In 1997, the Coastal Carolina men’s soccer team was 4-2 and things were looking good. Then they lost their next two games, being outscored 2-9. That was it for Paul Blanta, who had been the head coach of the Chanticleers since 1984.
Dermot McGrane came in as the interim coach, but the Chants went 2-6-1 to close out the season.
That’s when the Chanticleers brought in a coach from Charleston Southern. Shaun Docking had gone 20-19-2 in his two years at CSU. He was tasked with restoring Coastal's program to the glory it saw in the early 1990s.
That 2003 squad was one of many talented groups of players that Docking has coached over his 21-year tenure at Coastal.
“When you look back to when I first got here, it took a few seasons to get the program going,” he said. “We had some great players — Eric Quimby, Joseph Ngwenya, Randy Owen — and we had such a great core of guys there. We were able to keep that going.”
While Docking had great success in the early 2000s, there was a four-year stretch that the Chanticleers did not make the NCAA Tournament from 2006-2009. Despite the lack of postseason, the Chants still had 10-plus win season in three of those four years, going 40-27-11 and winning two Big South regular season titles.
Things ramped back up for the program in 2011. Following their return to the NCAA Tournament in 2010, the Chanticleers used the momentum to spur one of the best stretches in program history.
From 2011 to 2014, Docking helped guide the Chanticleers to 15-plus win seasons in each of those four years, going 73-18-3 overall and 35-2-1 in conference play. Ashton Bennett was named the 2011 scoring champion with 23 goals and was a finalist for the MAC Hermann Trophy – the award for the best collegiate soccer player.
During Docking’s 21-year career at Coastal, he has seen 25 players make it to the professional level.
“It’s really a testament to these players,” he said. “Not only are they good players, but they are good people. You look at Justin Portillo, who now plays for Real Salt Lake in MLS, he wasn’t drafted coming out of college. He got a shot down in Charleston to play for the Battery in USL, proved himself to make it on the team in Salt Lake. It’s the habits that he does every day and the kind of person that he is. He’s a warrior.”

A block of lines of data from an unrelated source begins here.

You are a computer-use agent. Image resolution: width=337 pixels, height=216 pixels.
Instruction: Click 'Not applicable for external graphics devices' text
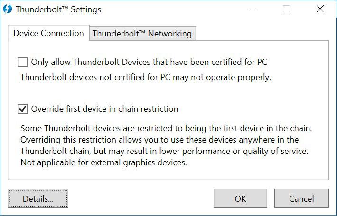pyautogui.click(x=103, y=162)
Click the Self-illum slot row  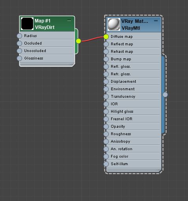[134, 164]
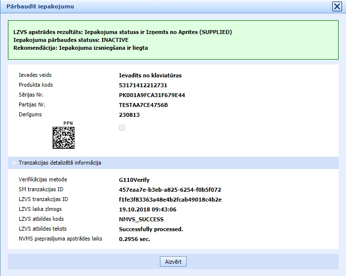Click the Tranzakcijas detalizētā informācija header text
Image resolution: width=346 pixels, height=276 pixels.
[x=60, y=163]
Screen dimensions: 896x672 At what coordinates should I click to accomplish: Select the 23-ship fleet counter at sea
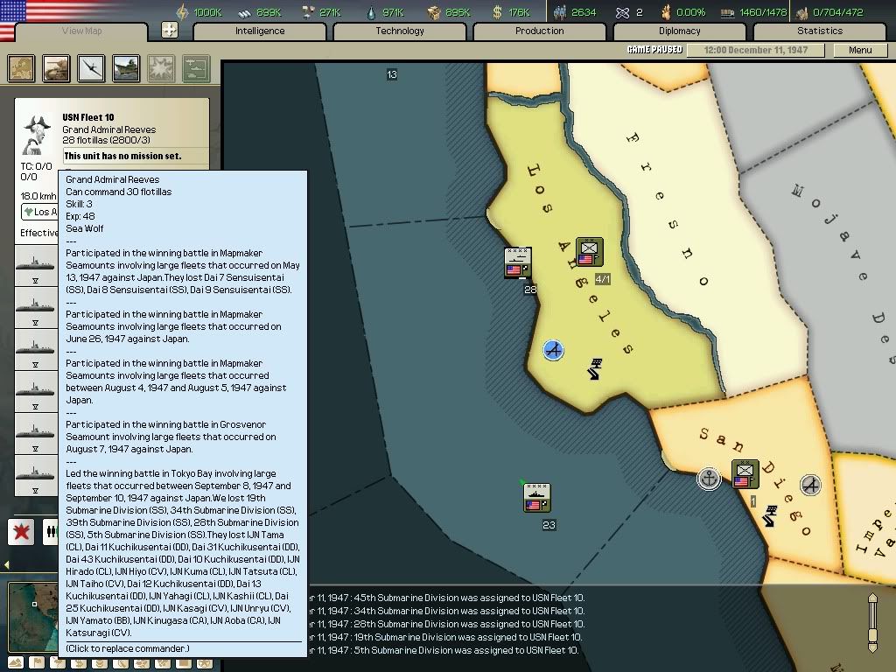click(x=536, y=497)
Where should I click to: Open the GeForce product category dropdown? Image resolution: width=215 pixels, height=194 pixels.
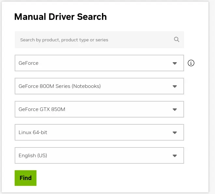pos(98,63)
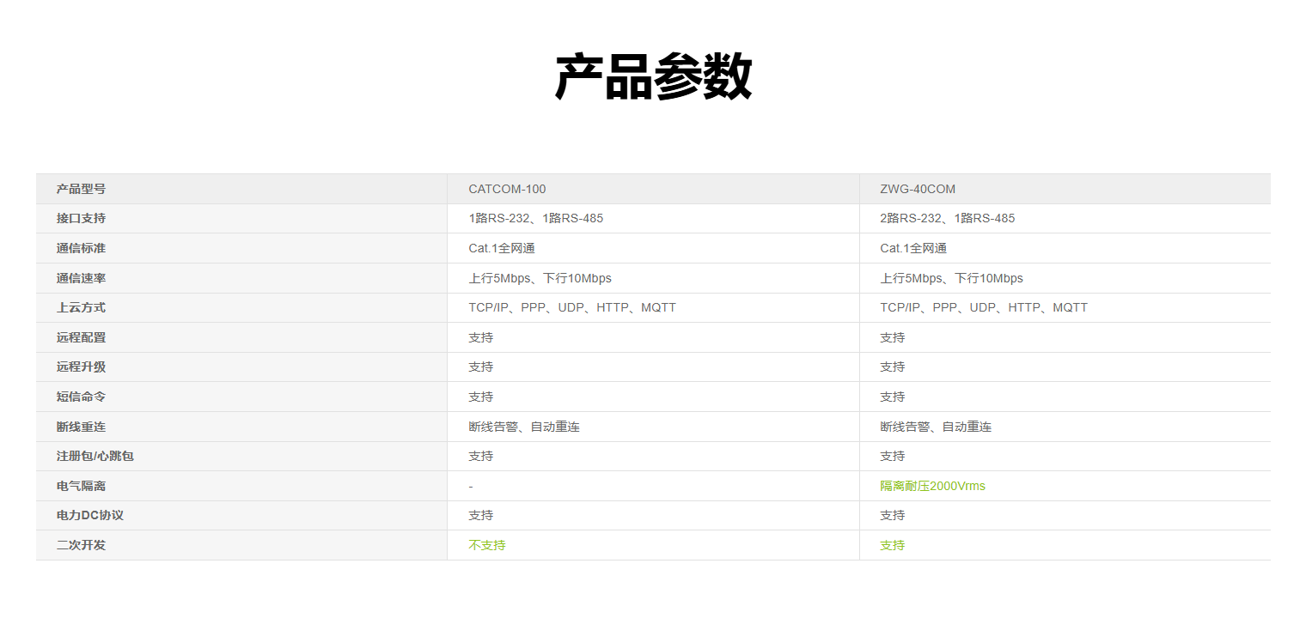
Task: Click the green 隔离耐压2000Vrms text
Action: (932, 486)
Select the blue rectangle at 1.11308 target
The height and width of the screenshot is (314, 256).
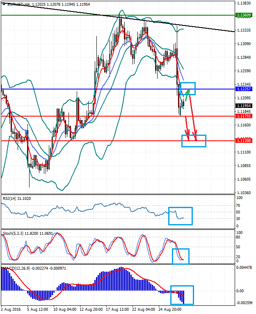[194, 135]
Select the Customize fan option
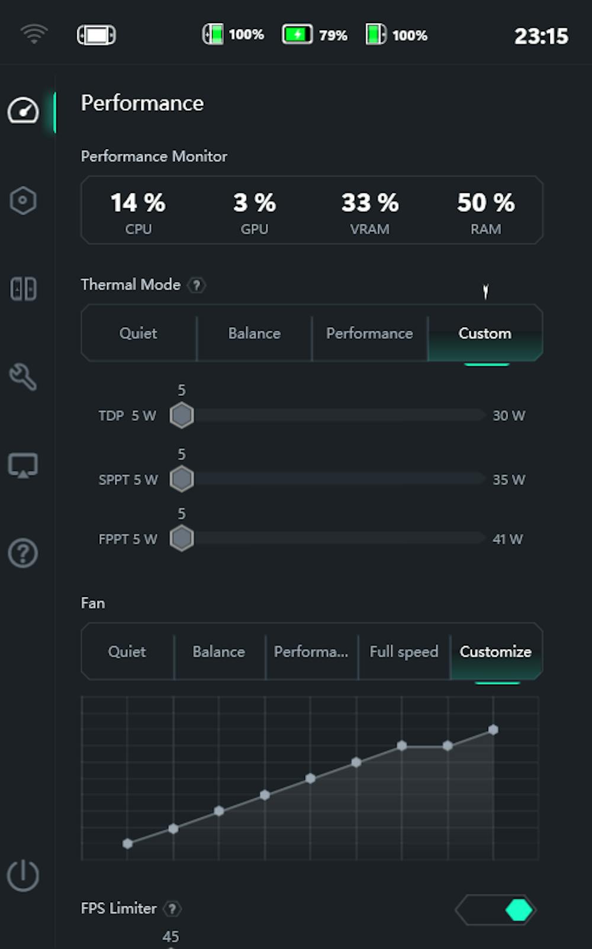 [x=496, y=651]
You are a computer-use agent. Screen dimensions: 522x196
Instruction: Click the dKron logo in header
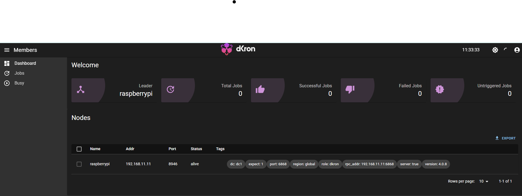point(238,49)
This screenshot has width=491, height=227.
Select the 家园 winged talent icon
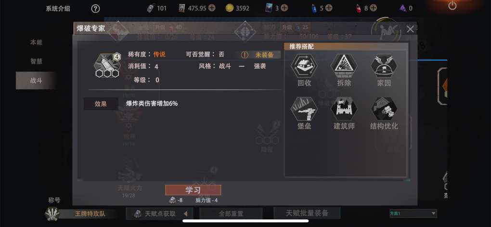384,66
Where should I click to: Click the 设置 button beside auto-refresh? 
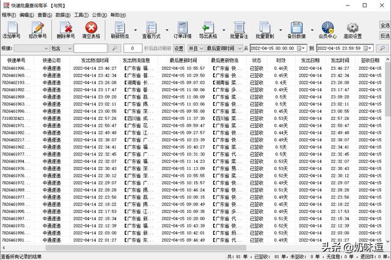pyautogui.click(x=178, y=48)
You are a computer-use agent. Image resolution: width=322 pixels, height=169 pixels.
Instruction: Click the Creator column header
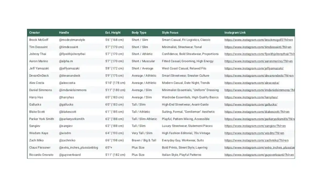pyautogui.click(x=35, y=33)
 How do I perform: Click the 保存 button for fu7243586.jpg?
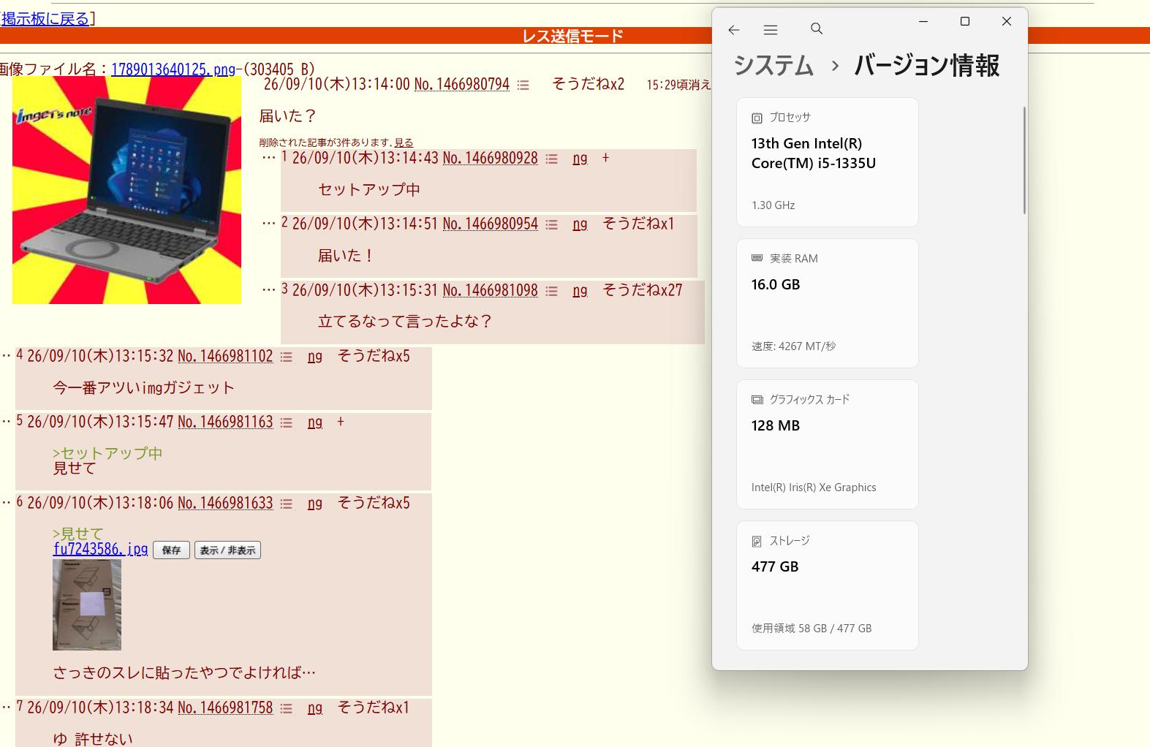[x=171, y=550]
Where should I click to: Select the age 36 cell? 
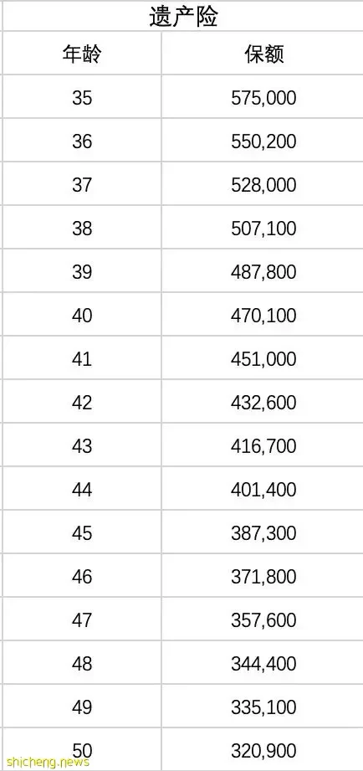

While Docking has coached several players to the next level, he has a few players that have become coaches.
"At the end of the day, my job is to help them find their passion and help them develop that,” Docking said.
Martin Melchor, who played for Coastal from 2014-2017, is now the head coach at Jacksonville College, a junior college in Texas. Melchor is in his second year at Jacksonville, and after seeing his former coach achieve the 300-win accomplishment, he reminisced about his time at Coastal and learning under Docking.
“I really value the mentality that we had there,” he said. “We had to work for everything all the time. Every scrimmage, every session and every skill, it was win or it was failure. And I think that that is one of those things that he created there. That kind of mentality was already there when I got there in 2014.”
Not only has Docking developed coaches, he has brought them to his own staff. Assistant coach Kyle Russell played for Coastal from 2005 to 2008 and then joined the staff in 2009 as a student volunteer assistant.
“I’ve played here and been coaching here for a long time and it is exciting for him to reach that milestone,” Russell said. “He is one of the most-winningest coaches in college soccer. We are all happy for him and proud of his accomplishment, but we all know that we are successful because the boys work hard and buy in to this system.”
Melchor recalls the way that Docking would motivate his players ahead of any game, regardless of the team.
“It didn’t matter if we had to travel to UCLA, Maryland, Clemson or a conference opponent, the expectation was to win,” Melchor said. “It wasn’t that we were going to go into those places and hope to get an upset or a few good chances on goal. We had to win and I think that is what translates to him being so consistent in getting wins.”
Melchor said that while Docking “is very careful about what he says,” the moments where he broke character were some of Melchor’s favorites.
“There were times where he danced after big wins and those were pretty funny times,” he said. “But in conversations, he is so careful about what he says and he chooses his words carefully. So there were times when he would crack a joke midway through a meeting and it would go over the younger guys’ heads. It was funny watching the younger guys not get it as well because they didn’t understand that he doesn’t crack jokes often. I lived for those little jokes.”
Docking now is six wins away from accomplishing another 10-plus win season. In his 20 previous seasons, he only had nine wins or less in a season twice — his first season in 1998 and 2009.
Overall, Docking is 280-127-36 at Coastal.